Textauszug>
---+---
Mit Songs for Joy – Der Film zur Musik legt Regisseur Jan Becker ein ebenso lebendiges wie berührendes Porträt eines außergewöhnlichen Theaterprojekts vor, das Kunst, Gemeinschaft und gesellschaftliche Teilhabe miteinander verbindet. Ausgangspunkt ist das gleichnamige Projekt, das 2006 am Berliner Maxim Gorki Theater durch Carsten “Erobique” Meyer und Jacques Palminger ins Leben gerufen wurde. Damals riefen die Musiker die Berliner Bevölkerung auf, eigene Texte und Gedichte einzusenden, die sie anschließend vertonten – ein partizipatives Konzept, das sowohl das Publikum als auch die Kunstschaffenden selbst inspirierte. Mehr als 15 Jahre nach der letzten Auflage feierten Meyer und Palminger gemeinsam mit Dramaturg Ludwig Haugk eine Neuauflage dieses Formats – diesmal am Deutschen Schauspielhaus in Hamburg und mit einem besonderen Fokus auf den Stadtteil Veddel.
---+---
Datensätze>

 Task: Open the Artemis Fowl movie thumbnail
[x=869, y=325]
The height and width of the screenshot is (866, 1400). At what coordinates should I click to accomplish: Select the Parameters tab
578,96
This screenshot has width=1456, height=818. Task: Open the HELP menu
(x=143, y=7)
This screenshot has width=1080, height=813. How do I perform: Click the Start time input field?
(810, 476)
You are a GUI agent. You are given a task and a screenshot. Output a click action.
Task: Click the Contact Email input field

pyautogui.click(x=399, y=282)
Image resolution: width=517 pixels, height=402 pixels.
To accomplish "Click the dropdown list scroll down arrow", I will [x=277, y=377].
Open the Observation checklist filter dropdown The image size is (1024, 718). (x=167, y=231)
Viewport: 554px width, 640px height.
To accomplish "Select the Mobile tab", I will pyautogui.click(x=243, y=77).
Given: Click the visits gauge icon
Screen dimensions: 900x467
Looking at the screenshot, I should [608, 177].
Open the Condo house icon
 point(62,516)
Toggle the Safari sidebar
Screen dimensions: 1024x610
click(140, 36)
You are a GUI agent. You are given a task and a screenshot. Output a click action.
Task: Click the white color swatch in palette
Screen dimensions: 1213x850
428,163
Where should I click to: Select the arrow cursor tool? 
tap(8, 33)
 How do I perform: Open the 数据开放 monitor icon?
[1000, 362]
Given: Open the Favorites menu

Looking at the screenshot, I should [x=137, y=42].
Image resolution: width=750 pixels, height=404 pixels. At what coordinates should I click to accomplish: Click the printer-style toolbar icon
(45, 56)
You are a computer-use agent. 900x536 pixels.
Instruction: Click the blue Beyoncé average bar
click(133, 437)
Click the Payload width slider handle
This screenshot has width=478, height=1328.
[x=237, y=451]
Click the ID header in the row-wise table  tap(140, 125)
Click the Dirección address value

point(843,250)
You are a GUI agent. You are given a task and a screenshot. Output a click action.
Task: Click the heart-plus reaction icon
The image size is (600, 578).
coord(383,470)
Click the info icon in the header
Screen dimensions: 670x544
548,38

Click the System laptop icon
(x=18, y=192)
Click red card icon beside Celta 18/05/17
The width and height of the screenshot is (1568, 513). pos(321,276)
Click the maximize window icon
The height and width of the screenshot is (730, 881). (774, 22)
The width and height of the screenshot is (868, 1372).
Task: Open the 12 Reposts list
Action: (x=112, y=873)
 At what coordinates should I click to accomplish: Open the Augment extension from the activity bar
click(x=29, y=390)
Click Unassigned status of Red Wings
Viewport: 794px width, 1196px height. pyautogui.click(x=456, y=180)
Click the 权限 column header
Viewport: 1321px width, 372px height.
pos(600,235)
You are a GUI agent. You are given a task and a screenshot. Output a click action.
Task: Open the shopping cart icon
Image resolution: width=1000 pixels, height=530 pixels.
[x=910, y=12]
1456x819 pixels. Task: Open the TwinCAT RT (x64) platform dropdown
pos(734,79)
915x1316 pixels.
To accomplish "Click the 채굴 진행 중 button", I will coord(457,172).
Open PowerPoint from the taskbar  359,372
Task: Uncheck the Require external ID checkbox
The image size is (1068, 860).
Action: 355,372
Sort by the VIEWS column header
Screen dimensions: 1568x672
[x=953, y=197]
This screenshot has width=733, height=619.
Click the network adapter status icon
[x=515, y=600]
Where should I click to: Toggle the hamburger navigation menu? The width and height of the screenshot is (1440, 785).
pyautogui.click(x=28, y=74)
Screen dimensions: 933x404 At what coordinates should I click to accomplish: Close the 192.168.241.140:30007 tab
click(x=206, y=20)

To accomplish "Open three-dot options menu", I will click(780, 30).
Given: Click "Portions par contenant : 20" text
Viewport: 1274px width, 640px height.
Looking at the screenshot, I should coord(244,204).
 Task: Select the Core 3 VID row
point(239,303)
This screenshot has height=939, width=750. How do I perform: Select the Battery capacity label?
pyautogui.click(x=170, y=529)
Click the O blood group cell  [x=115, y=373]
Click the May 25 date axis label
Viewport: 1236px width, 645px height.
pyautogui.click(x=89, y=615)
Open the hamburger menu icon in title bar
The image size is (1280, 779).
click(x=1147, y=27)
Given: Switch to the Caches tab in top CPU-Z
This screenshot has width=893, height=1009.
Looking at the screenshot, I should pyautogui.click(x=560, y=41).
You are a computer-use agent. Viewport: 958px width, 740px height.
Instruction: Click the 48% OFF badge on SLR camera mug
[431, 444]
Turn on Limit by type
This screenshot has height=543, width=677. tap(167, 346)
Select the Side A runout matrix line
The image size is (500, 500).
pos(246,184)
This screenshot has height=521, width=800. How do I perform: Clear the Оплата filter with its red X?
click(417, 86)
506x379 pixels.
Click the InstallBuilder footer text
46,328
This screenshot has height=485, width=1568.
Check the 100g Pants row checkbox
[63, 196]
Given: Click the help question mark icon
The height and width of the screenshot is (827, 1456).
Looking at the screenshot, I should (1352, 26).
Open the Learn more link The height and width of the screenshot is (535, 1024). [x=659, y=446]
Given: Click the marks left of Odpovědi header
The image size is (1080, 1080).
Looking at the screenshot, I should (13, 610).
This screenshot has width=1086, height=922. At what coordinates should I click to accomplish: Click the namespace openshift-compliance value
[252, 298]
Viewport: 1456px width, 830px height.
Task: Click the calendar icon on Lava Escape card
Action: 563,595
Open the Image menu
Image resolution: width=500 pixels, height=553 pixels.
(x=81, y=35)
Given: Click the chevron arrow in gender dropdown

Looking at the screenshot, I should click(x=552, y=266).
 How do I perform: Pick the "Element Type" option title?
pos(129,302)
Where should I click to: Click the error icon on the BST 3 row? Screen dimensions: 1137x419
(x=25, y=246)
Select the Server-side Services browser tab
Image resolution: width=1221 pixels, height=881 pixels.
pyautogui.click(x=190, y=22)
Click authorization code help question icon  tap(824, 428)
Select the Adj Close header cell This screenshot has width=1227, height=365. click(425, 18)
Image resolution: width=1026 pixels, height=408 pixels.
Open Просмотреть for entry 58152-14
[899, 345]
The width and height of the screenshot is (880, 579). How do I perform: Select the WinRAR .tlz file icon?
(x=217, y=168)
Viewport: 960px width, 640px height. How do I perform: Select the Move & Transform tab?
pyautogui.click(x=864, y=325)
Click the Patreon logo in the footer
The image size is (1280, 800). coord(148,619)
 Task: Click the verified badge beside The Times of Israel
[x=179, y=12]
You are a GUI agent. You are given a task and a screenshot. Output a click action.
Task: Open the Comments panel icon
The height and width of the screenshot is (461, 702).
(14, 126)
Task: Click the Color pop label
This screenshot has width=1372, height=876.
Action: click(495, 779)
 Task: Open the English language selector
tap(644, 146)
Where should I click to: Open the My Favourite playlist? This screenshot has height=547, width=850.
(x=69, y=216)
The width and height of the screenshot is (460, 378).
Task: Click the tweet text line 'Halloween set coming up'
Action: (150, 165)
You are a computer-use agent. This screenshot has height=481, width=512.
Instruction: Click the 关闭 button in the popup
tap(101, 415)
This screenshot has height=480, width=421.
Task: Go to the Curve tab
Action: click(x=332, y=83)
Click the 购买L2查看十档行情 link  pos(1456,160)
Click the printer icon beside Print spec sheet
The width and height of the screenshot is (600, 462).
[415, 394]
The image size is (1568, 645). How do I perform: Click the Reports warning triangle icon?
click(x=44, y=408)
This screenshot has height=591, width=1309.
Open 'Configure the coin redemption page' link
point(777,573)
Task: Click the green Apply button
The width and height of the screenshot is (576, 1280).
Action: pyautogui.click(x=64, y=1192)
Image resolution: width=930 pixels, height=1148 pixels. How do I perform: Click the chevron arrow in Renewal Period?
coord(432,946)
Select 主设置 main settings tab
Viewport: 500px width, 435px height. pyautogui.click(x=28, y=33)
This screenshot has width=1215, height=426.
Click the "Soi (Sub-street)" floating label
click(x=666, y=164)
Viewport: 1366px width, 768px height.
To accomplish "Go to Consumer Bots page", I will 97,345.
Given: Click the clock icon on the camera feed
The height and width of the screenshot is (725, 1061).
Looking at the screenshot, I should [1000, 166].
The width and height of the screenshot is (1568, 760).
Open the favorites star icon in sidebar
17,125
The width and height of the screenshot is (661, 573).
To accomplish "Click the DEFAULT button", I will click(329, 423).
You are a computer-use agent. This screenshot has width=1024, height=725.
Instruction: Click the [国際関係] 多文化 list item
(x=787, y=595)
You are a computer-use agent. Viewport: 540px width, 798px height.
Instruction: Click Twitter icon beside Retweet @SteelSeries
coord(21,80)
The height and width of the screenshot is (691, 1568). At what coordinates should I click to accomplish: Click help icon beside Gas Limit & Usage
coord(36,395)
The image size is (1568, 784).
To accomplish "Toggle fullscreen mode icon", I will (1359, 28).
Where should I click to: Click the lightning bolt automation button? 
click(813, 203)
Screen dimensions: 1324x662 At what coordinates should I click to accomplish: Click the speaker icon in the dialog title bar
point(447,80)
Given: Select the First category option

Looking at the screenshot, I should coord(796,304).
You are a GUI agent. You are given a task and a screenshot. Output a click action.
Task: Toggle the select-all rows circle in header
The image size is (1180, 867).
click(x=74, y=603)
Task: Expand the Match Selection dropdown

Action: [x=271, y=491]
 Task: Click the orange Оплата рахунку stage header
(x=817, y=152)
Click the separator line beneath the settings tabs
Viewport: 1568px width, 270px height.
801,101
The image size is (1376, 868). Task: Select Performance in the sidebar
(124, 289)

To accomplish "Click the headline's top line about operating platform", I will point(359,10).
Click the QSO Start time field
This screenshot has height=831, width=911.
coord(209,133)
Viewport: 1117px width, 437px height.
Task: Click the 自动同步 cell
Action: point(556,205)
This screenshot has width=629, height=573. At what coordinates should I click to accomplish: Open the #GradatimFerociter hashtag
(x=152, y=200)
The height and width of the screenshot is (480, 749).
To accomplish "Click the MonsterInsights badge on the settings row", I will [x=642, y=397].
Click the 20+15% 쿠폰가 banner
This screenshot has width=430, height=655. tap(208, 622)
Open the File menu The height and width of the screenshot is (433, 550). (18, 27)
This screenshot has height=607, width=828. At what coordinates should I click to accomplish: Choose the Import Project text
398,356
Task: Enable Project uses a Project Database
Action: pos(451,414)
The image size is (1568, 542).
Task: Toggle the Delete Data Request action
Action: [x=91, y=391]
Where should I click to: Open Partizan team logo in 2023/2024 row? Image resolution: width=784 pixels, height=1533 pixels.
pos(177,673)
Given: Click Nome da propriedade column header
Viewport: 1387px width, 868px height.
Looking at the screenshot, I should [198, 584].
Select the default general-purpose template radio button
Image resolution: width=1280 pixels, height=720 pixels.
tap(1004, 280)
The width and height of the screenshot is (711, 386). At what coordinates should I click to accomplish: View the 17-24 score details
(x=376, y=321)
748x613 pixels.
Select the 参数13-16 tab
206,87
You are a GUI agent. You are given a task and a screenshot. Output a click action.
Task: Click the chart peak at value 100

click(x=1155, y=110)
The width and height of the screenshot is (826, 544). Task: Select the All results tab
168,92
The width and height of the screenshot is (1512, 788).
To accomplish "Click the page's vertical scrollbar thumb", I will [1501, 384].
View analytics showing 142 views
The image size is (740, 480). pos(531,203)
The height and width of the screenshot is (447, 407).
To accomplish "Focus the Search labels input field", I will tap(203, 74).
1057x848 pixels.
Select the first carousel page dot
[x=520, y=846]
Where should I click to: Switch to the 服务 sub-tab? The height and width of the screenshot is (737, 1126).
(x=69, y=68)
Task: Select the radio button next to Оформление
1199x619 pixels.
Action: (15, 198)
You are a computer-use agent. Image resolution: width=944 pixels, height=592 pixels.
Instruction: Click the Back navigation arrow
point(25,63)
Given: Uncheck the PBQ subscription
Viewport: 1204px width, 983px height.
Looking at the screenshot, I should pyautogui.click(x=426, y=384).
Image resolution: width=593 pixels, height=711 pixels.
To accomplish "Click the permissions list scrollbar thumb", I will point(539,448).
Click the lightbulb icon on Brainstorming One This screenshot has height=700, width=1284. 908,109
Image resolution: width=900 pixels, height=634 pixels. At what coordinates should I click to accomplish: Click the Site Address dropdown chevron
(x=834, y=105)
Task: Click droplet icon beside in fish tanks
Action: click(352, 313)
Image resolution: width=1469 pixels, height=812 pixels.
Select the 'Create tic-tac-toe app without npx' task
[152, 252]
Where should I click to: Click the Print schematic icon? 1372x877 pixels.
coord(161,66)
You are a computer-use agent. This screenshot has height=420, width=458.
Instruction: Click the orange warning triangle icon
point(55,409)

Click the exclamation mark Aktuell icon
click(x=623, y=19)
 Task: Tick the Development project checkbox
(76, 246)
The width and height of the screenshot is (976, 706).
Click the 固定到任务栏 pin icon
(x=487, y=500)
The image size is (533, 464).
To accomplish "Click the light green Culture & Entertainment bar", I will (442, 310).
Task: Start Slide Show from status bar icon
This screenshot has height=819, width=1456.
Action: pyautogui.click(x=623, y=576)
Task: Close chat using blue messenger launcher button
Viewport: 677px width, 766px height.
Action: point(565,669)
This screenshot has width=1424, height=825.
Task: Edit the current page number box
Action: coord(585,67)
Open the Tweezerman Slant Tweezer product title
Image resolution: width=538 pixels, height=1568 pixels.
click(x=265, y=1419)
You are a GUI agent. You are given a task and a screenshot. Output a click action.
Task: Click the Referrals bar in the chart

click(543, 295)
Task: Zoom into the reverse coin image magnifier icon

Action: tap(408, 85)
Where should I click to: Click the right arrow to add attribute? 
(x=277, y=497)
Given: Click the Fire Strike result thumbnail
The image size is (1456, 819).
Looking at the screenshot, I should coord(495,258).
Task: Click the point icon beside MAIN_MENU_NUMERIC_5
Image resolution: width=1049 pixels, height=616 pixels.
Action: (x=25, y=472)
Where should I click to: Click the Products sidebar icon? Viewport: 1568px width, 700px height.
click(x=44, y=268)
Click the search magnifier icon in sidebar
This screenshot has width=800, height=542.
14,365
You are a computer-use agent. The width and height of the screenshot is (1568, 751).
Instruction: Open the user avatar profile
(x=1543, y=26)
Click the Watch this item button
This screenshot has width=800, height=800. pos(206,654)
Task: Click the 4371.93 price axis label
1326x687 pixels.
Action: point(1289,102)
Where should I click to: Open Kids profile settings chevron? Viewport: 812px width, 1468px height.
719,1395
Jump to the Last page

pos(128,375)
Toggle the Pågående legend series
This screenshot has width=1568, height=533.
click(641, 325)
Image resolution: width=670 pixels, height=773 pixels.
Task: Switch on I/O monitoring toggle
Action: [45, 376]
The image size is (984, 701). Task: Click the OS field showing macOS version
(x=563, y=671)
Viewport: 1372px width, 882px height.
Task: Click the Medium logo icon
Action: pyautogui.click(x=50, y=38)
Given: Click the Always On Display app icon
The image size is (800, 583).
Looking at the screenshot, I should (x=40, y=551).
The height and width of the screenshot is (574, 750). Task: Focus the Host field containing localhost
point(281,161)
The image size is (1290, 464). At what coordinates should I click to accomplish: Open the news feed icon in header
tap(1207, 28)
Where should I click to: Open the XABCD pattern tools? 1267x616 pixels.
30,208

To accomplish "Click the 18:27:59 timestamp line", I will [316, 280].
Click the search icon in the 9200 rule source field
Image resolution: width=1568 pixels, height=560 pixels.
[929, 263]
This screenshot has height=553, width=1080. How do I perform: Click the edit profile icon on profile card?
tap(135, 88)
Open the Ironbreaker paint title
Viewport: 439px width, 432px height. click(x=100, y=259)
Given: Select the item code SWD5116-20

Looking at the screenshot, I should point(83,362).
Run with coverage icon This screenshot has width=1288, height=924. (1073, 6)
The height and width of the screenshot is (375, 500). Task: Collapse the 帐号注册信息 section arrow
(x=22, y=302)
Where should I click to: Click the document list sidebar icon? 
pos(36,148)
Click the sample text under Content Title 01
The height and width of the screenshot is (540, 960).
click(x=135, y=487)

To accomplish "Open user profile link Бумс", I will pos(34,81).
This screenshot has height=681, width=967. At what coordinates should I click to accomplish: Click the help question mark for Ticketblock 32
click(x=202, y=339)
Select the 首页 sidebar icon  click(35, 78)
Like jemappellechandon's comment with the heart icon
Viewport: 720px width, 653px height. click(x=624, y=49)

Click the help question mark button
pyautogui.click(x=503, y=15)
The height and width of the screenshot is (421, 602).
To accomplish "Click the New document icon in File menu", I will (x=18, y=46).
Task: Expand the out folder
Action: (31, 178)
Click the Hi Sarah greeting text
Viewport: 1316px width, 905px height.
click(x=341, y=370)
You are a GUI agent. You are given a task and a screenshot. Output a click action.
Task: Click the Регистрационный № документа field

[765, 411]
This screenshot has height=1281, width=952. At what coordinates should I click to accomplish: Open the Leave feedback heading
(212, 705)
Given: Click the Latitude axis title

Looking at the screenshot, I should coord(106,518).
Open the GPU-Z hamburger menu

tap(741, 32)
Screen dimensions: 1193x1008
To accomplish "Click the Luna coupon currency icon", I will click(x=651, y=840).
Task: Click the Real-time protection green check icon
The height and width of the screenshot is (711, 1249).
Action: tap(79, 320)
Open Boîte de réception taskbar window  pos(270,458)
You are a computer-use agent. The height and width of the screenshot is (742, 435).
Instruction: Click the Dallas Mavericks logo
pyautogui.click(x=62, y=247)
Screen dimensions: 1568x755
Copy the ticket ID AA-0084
---+---
Zu erledigen>
(a) Überführe die Zeilen der Datensätze in eine JSON-Liste von Zeichenketten mit einem Eintrag pro Zeile und ohne Leerzeilen. Beginne bei der Zeile, die "has height=481, width=512." enthält, und ende bei der Zeile, die "click(x=666, y=164)" enthält.
(b) Schreibe den Text über den Film zum Projekt Songs for Joy im Anschluss an seinen letzten Satz weiter.
Der Text und die Datensätze sind voneinander unabhängiges Material.

Antworten im Einzelnen>
(a)
[
  "You are a computer-use agent. This screenshot has height=481, width=512.",
  "Instruction: Click the 关闭 button in the popup",
  "tap(101, 415)",
  "This screenshot has height=480, width=421.",
  "Task: Go to the Curve tab",
  "Action: click(x=332, y=83)",
  "Click the 购买L2查看十档行情 link  pos(1456,160)",
  "Click the printer icon beside Print spec sheet",
  "The width and height of the screenshot is (600, 462).",
  "[415, 394]",
  "The image size is (1568, 645). How do I perform: Click the Reports warning triangle icon?",
  "click(x=44, y=408)",
  "This screenshot has height=591, width=1309.",
  "Open 'Configure the coin redemption page' link",
  "point(777,573)",
  "Task: Click the green Apply button",
  "The width and height of the screenshot is (576, 1280).",
  "Action: pyautogui.click(x=64, y=1192)",
  "Image resolution: width=930 pixels, height=1148 pixels. How do I perform: Click the chevron arrow in Renewal Period?",
  "coord(432,946)",
  "Select 主设置 main settings tab",
  "Viewport: 500px width, 435px height. pyautogui.click(x=28, y=33)",
  "This screenshot has width=1215, height=426.",
  "Click the \"Soi (Sub-street)\" floating label",
  "click(x=666, y=164)"
]

(b)
Soziale Klangräume
Die Wahl der Veddel als Schauplatz verleiht dem Projekt eine politische und soziale Tiefe, die weit über eine bloße Wiederholung des Berliner Erfolgs hinausgeht. Der industriell geprägte Stadtteil, geprägt von Migration, Arbeitslosigkeit und einer engen Gemeinschaft, ist seit Jahren ein Symbol für die Herausforderungen urbaner Integration. Hier, wo das Deutsche Schauspielhaus mit seiner Außenstelle in der Immanuelkirche seit 2013 im Rahmen des Projekts New Hamburg künstlerische Brücken baut, entfaltet Songs for Joy eine besondere Kraft. Das Theater wird zum Resonanzraum für Stimmen, die sonst selten Gehör finden – und Beckers Film gelingt es, diesen vielstimmigen Chor aus Emotion, Witz und Lebenswirklichkeit sensibel einzufangen.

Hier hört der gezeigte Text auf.